===== DATA FOR ANALYSIS =====
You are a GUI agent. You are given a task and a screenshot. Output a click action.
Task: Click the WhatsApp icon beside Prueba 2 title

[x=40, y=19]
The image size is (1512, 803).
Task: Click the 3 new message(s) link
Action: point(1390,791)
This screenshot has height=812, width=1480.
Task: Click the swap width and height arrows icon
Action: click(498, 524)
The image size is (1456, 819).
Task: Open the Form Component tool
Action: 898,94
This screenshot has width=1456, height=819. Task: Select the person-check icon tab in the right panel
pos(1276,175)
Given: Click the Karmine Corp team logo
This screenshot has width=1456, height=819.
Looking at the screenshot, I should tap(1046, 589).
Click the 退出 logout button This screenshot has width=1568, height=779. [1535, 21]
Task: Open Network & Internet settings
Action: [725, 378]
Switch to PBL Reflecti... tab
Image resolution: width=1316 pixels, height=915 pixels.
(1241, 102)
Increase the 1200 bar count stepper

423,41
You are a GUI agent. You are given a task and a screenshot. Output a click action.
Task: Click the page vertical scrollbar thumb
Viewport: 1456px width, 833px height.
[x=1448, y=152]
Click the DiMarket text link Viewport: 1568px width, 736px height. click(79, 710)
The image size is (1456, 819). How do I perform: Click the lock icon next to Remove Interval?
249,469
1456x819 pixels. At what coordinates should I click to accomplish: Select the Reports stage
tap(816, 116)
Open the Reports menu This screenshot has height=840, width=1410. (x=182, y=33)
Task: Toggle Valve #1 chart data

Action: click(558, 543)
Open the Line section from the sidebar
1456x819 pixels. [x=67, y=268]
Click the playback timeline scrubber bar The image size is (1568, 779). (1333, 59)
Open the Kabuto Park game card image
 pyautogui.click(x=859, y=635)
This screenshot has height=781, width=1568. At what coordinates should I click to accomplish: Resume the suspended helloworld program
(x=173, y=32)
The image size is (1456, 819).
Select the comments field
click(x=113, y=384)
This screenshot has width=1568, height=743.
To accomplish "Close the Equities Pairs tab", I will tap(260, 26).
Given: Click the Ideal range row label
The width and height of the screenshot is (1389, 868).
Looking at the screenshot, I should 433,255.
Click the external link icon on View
=====
# YOUR INSTRUCTIONS
Reproduce every line of the material above exactly.

# SOLUTION TO THE PROBLEM
You are a GUI agent. You are given a task and a screenshot. Output a click action.
Task: Click the WhatsApp icon beside Prueba 2 title

[x=40, y=19]
The image size is (1512, 803).
Task: Click the 3 new message(s) link
Action: point(1390,791)
This screenshot has height=812, width=1480.
Task: Click the swap width and height arrows icon
Action: click(498, 524)
The image size is (1456, 819).
Task: Open the Form Component tool
Action: 898,94
This screenshot has width=1456, height=819. Task: Select the person-check icon tab in the right panel
pos(1276,175)
Given: Click the Karmine Corp team logo
This screenshot has width=1456, height=819.
Looking at the screenshot, I should tap(1046, 589).
Click the 退出 logout button This screenshot has width=1568, height=779. [1535, 21]
Task: Open Network & Internet settings
Action: [725, 378]
Switch to PBL Reflecti... tab
Image resolution: width=1316 pixels, height=915 pixels.
(1241, 102)
Increase the 1200 bar count stepper

423,41
You are a GUI agent. You are given a task and a screenshot. Output a click action.
Task: Click the page vertical scrollbar thumb
Viewport: 1456px width, 833px height.
[x=1448, y=152]
Click the DiMarket text link Viewport: 1568px width, 736px height. click(79, 710)
The image size is (1456, 819). How do I perform: Click the lock icon next to Remove Interval?
249,469
1456x819 pixels. At what coordinates should I click to accomplish: Select the Reports stage
tap(816, 116)
Open the Reports menu This screenshot has height=840, width=1410. (x=182, y=33)
Task: Toggle Valve #1 chart data

Action: click(558, 543)
Open the Line section from the sidebar
1456x819 pixels. [x=67, y=268]
Click the playback timeline scrubber bar The image size is (1568, 779). (1333, 59)
Open the Kabuto Park game card image
 pyautogui.click(x=859, y=635)
This screenshot has height=781, width=1568. At what coordinates should I click to accomplish: Resume the suspended helloworld program
(x=173, y=32)
The image size is (1456, 819).
Select the comments field
click(x=113, y=384)
This screenshot has width=1568, height=743.
To accomplish "Close the Equities Pairs tab", I will tap(260, 26).
Given: Click the Ideal range row label
The width and height of the screenshot is (1389, 868).
Looking at the screenshot, I should 433,255.
Click the external link icon on View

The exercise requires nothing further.